A new study from EY finds that the European Cultural and Creative industry is a vibrant and growing driver of the European Union’s economy. According to the accounting and consulting firm, the industry currently has a size of €535.9 billion, and employs 7 million people.
Professional services firm EY recently teamed up with GESAC to assess the European Cultural and Creative Industry (CCI), with the aim of developing a common definition of sectors, assessing size and market developments and identifying upcoming trends. For this they performed quantitative and qualitative analysis.
The industry as a whole is made up of 11 discrete sectors, which, without overlap, contains: Radio, Magazines, Visual Arts, Music, Advertising, Books, Film, TV, Architecture, Gaming and Performing arts. In terms of economic output, the CCI industry has a total revenue of €535.9 billion and makes up 4.2% of Europe’s GDP.

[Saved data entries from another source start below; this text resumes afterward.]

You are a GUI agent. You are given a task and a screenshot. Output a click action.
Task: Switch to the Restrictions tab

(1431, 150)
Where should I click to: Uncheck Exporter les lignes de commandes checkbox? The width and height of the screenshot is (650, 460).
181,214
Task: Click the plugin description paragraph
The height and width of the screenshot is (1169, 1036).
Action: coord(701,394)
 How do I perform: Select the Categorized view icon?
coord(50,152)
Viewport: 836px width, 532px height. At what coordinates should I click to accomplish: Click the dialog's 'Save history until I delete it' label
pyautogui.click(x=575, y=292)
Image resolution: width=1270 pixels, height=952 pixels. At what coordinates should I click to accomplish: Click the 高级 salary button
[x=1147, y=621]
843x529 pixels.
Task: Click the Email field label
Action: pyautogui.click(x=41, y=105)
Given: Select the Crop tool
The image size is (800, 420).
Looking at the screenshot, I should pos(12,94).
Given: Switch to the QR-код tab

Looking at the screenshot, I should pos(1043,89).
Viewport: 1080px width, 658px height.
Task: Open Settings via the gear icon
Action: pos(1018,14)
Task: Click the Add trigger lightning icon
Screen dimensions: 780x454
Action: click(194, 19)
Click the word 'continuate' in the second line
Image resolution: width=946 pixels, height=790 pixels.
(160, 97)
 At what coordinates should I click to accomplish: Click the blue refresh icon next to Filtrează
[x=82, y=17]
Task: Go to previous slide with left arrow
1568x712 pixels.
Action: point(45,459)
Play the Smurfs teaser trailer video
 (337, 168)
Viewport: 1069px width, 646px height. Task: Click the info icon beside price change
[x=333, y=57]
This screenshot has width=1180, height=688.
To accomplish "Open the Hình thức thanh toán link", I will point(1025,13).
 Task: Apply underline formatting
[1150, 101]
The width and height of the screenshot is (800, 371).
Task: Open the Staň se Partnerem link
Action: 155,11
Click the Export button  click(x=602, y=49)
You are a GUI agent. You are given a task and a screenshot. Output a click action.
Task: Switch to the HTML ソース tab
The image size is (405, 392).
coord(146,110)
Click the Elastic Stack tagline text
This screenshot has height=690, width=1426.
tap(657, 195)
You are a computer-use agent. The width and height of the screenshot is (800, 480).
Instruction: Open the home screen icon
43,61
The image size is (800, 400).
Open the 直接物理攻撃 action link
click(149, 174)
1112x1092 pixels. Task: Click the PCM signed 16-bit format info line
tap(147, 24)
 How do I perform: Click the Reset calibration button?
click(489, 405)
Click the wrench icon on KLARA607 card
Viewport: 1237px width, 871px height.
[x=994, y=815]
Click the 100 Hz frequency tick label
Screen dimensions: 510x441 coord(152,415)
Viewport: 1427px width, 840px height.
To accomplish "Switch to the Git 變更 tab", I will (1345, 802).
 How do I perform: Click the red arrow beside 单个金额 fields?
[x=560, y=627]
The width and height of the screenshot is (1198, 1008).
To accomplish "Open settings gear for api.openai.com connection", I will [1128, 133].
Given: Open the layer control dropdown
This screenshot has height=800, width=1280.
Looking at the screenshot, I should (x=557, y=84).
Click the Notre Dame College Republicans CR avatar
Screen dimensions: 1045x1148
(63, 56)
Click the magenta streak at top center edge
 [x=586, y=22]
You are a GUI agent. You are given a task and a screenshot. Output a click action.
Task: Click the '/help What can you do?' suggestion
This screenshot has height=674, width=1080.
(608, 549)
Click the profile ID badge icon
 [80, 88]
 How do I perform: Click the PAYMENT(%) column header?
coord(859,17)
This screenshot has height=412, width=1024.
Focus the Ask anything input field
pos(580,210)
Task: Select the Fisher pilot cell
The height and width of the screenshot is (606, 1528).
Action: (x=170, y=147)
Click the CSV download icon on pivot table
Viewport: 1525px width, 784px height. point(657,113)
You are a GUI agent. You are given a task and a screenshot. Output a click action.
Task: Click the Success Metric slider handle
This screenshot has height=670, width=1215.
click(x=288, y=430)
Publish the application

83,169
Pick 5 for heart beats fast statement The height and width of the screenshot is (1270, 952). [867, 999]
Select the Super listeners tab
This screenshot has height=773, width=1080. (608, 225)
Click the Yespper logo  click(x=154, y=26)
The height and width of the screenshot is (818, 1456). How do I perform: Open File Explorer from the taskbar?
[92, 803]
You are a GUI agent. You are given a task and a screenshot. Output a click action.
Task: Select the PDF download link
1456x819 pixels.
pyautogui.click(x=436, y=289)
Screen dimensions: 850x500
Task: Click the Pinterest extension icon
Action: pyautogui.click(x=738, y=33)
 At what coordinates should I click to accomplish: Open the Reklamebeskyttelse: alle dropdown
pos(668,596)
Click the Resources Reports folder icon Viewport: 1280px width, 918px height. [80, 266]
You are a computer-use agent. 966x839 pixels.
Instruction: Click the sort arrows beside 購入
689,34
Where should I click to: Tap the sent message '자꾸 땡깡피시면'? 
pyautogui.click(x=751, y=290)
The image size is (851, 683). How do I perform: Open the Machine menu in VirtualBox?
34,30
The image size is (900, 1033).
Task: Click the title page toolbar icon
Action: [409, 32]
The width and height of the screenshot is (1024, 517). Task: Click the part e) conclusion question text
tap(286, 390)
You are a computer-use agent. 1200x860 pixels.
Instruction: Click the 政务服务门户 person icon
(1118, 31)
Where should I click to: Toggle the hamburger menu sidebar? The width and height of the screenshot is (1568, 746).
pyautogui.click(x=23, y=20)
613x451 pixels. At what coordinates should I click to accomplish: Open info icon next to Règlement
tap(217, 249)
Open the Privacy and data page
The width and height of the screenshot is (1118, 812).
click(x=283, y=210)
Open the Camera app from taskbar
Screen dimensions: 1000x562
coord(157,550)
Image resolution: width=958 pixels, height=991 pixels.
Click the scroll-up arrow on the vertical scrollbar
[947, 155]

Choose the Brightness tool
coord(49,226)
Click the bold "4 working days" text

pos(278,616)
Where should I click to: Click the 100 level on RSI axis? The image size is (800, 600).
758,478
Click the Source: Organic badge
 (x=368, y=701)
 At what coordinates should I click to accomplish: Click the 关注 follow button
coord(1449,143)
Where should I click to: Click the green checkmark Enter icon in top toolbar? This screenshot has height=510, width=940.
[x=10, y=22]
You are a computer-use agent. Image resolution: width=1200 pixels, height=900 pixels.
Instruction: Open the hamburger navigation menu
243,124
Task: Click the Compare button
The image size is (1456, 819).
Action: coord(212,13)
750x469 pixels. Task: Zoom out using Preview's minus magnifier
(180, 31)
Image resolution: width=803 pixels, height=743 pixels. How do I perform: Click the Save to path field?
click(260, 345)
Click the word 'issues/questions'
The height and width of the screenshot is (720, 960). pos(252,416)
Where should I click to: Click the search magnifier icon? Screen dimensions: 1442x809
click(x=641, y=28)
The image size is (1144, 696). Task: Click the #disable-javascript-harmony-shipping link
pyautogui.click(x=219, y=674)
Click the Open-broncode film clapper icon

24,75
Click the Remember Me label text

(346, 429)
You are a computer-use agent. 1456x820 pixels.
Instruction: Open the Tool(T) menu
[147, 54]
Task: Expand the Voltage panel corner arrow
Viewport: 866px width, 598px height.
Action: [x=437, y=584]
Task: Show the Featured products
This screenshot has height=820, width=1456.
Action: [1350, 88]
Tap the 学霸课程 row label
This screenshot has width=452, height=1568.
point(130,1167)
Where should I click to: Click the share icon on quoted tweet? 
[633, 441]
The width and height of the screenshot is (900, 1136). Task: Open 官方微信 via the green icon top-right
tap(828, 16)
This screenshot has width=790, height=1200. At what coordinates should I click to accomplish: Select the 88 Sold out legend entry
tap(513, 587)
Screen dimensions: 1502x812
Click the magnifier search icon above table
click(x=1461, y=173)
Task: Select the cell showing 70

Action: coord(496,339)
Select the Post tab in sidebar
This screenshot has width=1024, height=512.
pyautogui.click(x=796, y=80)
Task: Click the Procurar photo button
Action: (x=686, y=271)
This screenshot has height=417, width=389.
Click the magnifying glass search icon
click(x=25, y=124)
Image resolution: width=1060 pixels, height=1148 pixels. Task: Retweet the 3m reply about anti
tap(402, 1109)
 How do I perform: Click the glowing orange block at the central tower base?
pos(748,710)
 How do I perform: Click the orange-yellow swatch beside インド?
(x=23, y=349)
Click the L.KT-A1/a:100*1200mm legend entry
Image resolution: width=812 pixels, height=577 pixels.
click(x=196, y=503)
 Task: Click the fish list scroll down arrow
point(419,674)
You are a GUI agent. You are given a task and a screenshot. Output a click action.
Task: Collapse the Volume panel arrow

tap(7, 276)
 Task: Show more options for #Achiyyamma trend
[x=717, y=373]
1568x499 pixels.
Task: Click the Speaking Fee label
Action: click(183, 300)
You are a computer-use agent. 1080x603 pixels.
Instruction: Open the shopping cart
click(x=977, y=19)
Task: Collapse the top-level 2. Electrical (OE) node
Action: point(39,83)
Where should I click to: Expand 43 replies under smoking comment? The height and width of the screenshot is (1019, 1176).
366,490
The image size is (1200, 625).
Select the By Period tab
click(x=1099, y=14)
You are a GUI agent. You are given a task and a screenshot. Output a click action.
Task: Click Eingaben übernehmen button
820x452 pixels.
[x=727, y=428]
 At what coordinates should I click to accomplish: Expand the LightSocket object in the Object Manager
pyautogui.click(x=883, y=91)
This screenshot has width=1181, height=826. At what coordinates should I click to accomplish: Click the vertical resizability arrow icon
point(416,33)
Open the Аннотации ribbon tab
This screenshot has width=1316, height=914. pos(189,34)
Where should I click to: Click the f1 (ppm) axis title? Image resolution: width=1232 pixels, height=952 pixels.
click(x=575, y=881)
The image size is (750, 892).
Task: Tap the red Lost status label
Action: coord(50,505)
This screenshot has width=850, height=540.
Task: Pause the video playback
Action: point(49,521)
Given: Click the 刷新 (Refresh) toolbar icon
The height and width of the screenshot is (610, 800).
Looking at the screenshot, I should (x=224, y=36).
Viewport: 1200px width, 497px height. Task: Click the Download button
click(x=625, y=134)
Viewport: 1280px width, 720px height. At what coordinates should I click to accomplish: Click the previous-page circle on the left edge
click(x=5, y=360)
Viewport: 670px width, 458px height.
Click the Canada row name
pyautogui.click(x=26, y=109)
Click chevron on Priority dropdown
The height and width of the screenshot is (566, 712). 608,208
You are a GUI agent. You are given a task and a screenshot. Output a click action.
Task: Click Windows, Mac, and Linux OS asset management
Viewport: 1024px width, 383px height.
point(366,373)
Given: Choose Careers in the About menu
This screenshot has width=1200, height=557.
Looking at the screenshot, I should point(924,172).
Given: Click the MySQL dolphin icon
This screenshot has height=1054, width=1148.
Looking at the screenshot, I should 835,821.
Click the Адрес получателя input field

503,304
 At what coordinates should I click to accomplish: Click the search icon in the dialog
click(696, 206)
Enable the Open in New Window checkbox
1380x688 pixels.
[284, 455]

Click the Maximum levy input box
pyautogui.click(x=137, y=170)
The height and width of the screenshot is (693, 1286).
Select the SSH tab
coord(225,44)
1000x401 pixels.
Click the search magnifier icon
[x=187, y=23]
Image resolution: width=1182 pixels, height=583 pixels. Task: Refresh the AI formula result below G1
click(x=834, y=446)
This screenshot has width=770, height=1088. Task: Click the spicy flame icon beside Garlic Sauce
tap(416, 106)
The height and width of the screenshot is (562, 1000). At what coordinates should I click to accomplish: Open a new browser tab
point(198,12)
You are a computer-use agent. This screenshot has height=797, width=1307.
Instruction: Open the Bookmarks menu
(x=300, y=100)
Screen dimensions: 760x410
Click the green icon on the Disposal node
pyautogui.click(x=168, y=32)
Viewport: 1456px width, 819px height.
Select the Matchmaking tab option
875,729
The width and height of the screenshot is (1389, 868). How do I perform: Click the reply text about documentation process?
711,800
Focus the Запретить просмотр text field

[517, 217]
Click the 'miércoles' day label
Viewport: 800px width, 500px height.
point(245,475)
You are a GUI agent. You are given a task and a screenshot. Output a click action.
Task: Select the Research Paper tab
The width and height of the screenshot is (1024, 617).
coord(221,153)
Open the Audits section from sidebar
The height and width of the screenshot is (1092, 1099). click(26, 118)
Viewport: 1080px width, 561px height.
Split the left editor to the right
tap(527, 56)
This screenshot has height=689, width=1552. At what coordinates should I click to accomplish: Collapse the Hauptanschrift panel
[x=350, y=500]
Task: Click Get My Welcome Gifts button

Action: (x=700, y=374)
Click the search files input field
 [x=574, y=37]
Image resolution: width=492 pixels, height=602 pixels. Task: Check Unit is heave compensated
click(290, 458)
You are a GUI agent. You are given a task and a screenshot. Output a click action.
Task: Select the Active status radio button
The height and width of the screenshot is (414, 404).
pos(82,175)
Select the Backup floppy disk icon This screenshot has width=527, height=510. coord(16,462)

Besides a sizeable contribution to GDP, the cultural sector, Europe wide, provides jobs to 7 million personnel and self-employed individuals, working across the sectors — 3.3% of the EU’s active population. This makes the CCI one of the largest employers in the European market, behind for instance construction (15 million) and relatively equal to food and beverage service activities (also 7 million). The sector though provides work for nearly 2.5 times more people than automotive manufacturers and 5 times more than the chemical industry. The largest sector within CCI, performing arts, employs 1.2 million and the smallest sector, radio, employs 97,000.
Above average growth
Besides the large revenue and high employment of EU nationals, the CCI is bucking the average in terms of growth since the financial crisis. Before the crisis there was a difference from the average of 2.5%, after the 2008 crisis, the difference amounted to 1.4%; the sector, even with reduced government funding, has grown by 0.7% yearly.